◆ YOUR GOAL
Go through the records below line by line. Count the lines with "will" and give the count alone.

------ MATERIAL FOR THE TASK ------

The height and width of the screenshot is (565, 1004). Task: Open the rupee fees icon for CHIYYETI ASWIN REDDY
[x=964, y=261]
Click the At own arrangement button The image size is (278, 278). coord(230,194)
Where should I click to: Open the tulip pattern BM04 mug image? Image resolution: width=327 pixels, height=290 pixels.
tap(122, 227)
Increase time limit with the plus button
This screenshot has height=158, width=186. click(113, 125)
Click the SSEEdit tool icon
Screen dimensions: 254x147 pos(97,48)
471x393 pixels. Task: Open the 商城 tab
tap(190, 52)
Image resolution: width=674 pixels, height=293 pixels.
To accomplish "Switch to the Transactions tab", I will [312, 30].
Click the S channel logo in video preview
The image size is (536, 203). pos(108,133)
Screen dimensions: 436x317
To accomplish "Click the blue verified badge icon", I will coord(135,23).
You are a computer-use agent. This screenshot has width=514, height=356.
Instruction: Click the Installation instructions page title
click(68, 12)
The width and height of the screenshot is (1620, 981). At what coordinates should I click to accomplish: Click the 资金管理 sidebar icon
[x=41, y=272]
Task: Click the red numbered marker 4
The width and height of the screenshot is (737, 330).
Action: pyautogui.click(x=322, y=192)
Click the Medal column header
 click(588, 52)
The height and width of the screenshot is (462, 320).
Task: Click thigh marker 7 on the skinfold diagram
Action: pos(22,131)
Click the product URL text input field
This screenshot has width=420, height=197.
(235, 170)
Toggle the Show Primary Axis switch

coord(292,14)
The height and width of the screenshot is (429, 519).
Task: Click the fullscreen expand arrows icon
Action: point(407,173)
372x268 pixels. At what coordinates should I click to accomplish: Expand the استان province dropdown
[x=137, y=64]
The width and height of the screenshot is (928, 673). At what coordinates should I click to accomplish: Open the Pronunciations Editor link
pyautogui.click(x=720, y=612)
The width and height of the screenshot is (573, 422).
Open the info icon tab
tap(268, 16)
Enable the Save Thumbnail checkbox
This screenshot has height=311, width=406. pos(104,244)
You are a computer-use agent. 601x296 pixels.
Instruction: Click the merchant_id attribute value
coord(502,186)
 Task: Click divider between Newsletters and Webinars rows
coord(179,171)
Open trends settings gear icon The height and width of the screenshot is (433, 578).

------

◆ TASK RESULT
2